Let's do it step-by-step! (All speeds are $\times 10^{8} \mathrm{~m} \mathrm{~s}^{-1}$)

**Part 1: Initial six students**
* **Measurements and Errors:**
1. $3.03 \pm 0.04$
2. $2.99 \pm 0.03$
3. $2.99 \pm 0.02$
4. $3.00 \pm 0.05$
5. $3.05 \pm 0.04$
6. $2.97 \pm 0.02$

* **Calculate Weights and Weighted Values:**
* For $3.03 \pm 0.04$: Weight = $1/(0.04^2) = 1/0.0016 = 625$. Weighted value = $625 \times 3.03 = 1893.75$
* For $2.99 \pm 0.03$: Weight = $1/(0.03^2) \approx 1111.11$. Weighted value = $1111.11 \times 2.99 \approx 3322.22$
* For $2.99 \pm 0.02$: Weight = $1/(0.02^2) = 2500$. Weighted value = $2500 \times 2.99 = 7475$
* For $3.00 \pm 0.05$: Weight = $1/(0.05^2) = 400$. Weighted value = $400 \times 3.00 = 1200$
* For $3.05 \pm 0.04$: Weight = $1/(0.04^2) = 625$. Weighted value = $625 \times 3.05 = 1906.25$
* For $2.97 \pm 0.02$: Weight = $1/(0.02^2) = 2500$. Weighted value = $2500 \times 2.97 = 7425$

* **Sum them up:**
* Total Trust (Sum of Weights) = $625 + 1111.11 + 2500 + 400 + 625 + 2500 = 7761.11$
* Total Weighted Value = $1893.75 + 3322.22 + 7475 + 1200 + 1906.25 + 7425 = 23222.22$

* **Calculate Combined Result:**
* Combined Speed = Total Weighted Value / Total Trust = $23222.22 / 7761.11 \approx 2.9921$
* Error of Combined Speed = $1 / \sqrt{\text{Total Trust}} = 1 / \sqrt{7761.11} \approx 1 / 88.097 \approx 0.01135$
* **Result:** $(2.992 \pm 0.011) \times 10^{8} \mathrm{~m} \mathrm{~s}^{-1}$

**Part 2: Adding the 7th student ($c=(3.0 \pm 0.3) \times 10^{8} \mathrm{~m} \mathrm{~s}^{-1}$)**
* **Calculate Weight and Weighted Value:**
* Error = $0.3 \Rightarrow$ Weight = $1/(0.3^2) = 1/0.09 \approx 11.11$. Weighted value = $11.11 \times 3.0 = 33.33$

* **Update Sums:**
* New Total Trust = $7761.11 + 11.11 = 7772.22$
* New Total Weighted Value = $23222.22 + 33.33 = 23255.55$

* **Calculate New Combined Result:**
* New Combined Speed = $23255.55 / 7772.22 \approx 2.9929$
* New Error = $1 / \sqrt{7772.22} \approx 1 / 88.16 \approx 0.01134$
* **Result:** $(2.993 \pm 0.011) \times 10^{8} \mathrm{~m} \mathrm{~s}^{-1}$
* **Change:** The mean changed from $2.992$ to $2.993$. The uncertainty stayed $0.011$. This new measurement had a big error, so it didn't change the overall average much.

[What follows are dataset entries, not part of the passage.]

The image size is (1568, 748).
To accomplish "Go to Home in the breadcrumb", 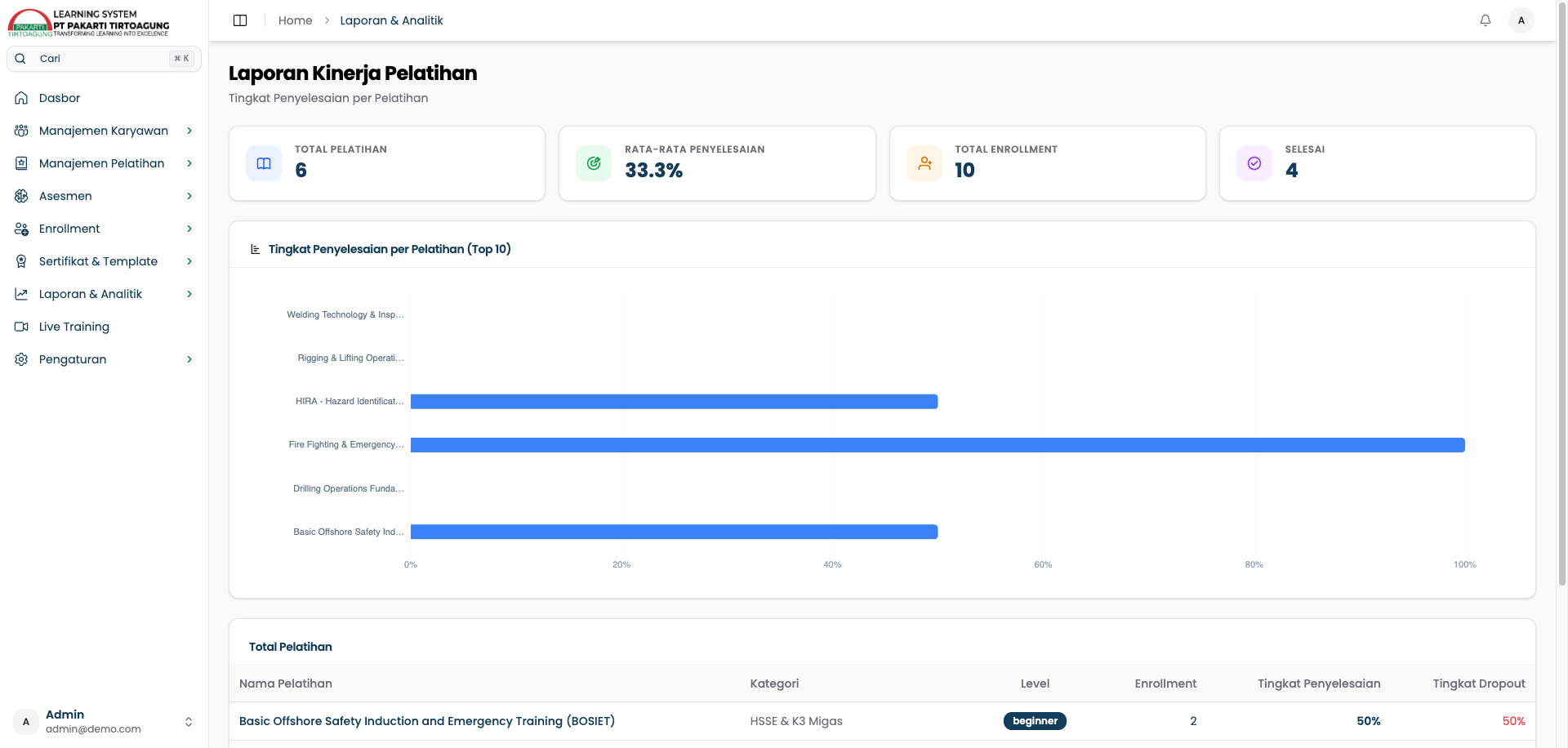I will 295,20.
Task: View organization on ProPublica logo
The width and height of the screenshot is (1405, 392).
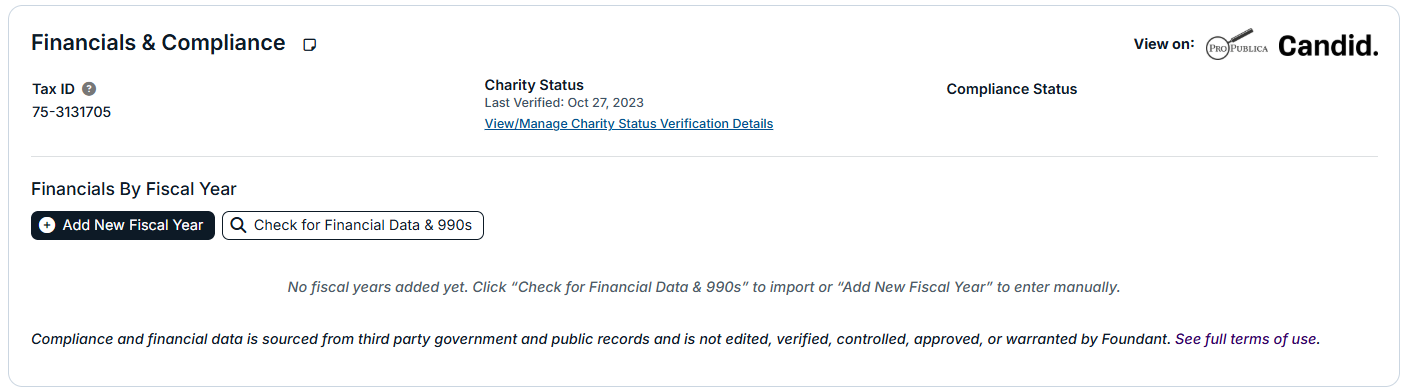Action: point(1237,45)
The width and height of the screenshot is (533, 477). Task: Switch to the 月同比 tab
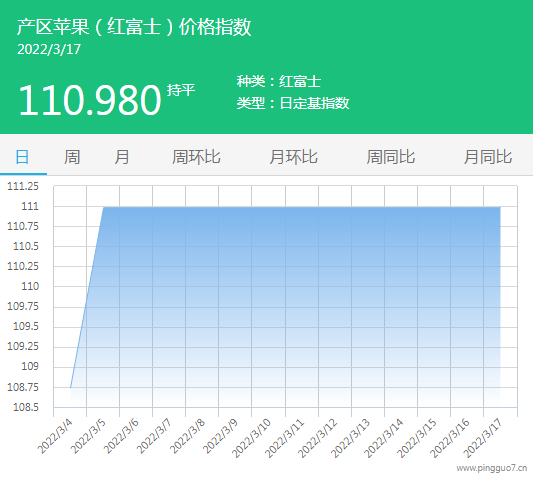(488, 157)
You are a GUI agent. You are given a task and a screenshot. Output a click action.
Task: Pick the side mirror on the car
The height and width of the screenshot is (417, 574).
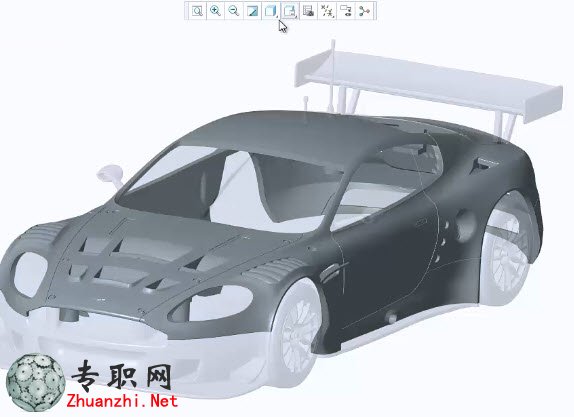click(x=111, y=174)
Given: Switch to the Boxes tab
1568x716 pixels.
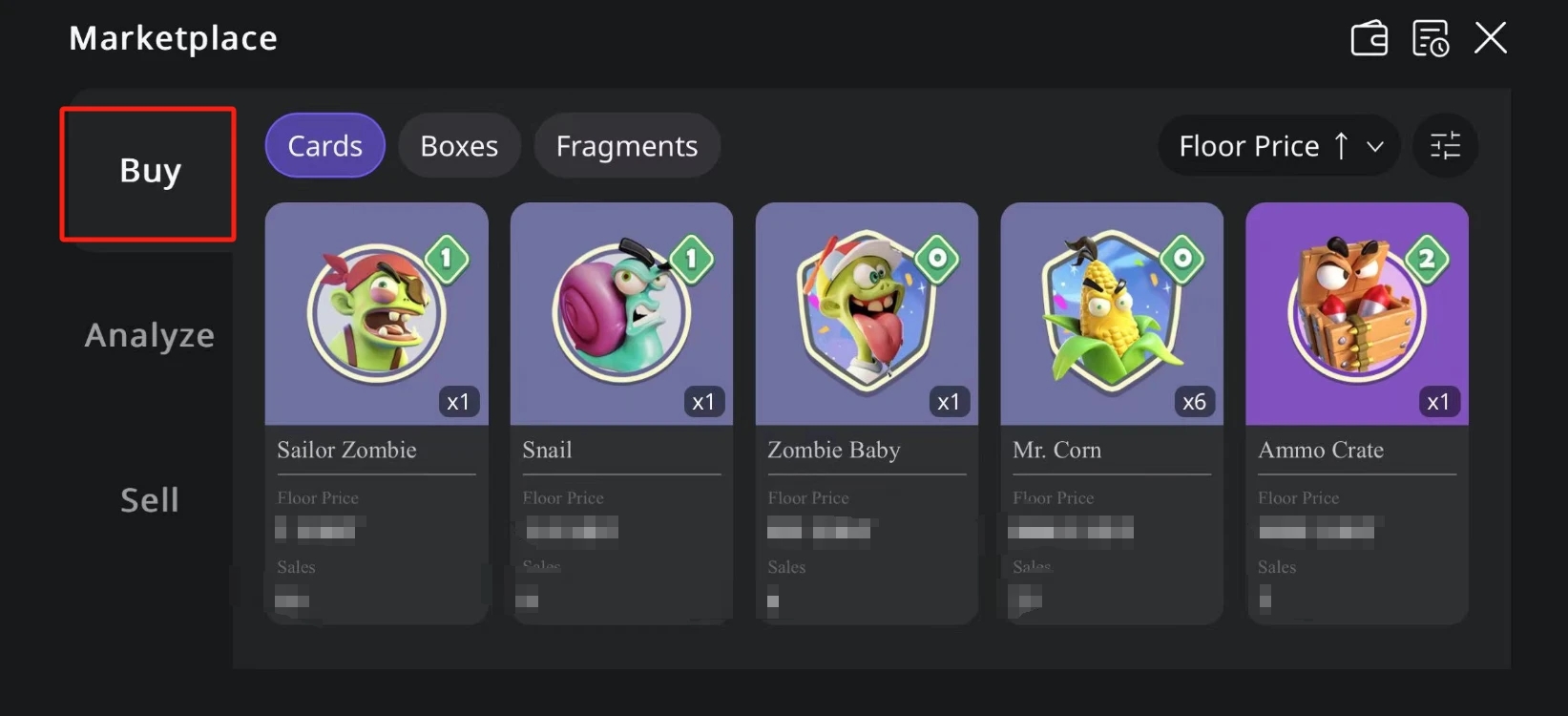Looking at the screenshot, I should [x=459, y=146].
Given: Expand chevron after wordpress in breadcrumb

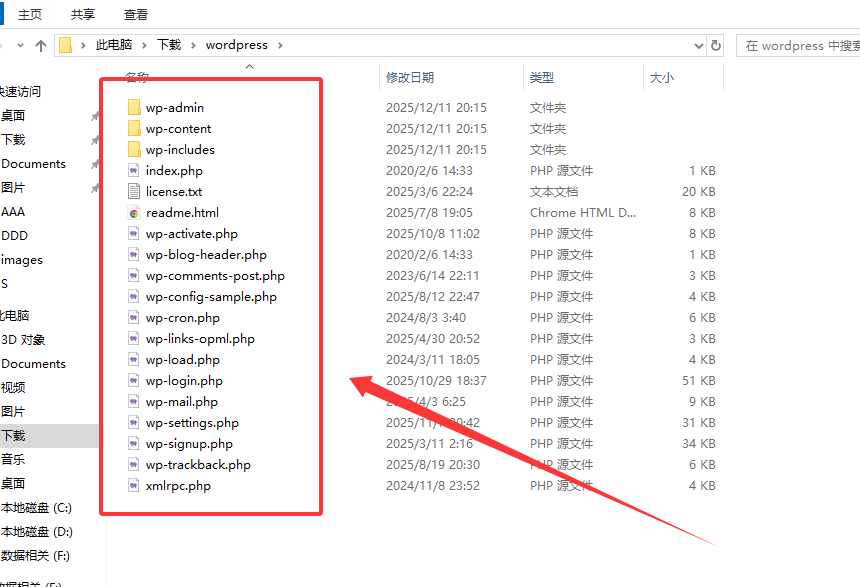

**Part 3: Adding the 8th student ($c=(4.01 \pm 0.01) \times 10^{8} \mathrm{~m} \mathrm{~s}^{-1}$)**
* **Calculate Weight and Weighted Value:**
* Error = $0.01 \Rightarrow$ Weight = $1/(0.01^2) = 1/0.0001 = 10000$. Weighted value = $10000 \times 4.01 = 40100$

* **Update Sums:**
* New Total Trust = $7772.22 + 10000 = 17772.22$
* New Total Weighted Value = $23255.55 + 40100 = 63355.55$

* **Calculate New Combined Result:**
* New Combined Speed = $63355.55 / 17772.22 \approx 3.5649$
* New Error = $1 / \sqrt{17772.22} \approx 1 / 133.31 \approx 0.0075$
* **Result:** $(3.565 \pm 0.008) \times 10^{8} \mathrm{~m} \mathrm{~s}^{-1}$
* **Change:** The mean changed a lot from $2.993$ to $3.565$. The uncertainty also got smaller, from $0.011$ to $0.008$. This new measurement had a tiny error, so it was super trustworthy and pulled the average strongly towards its value!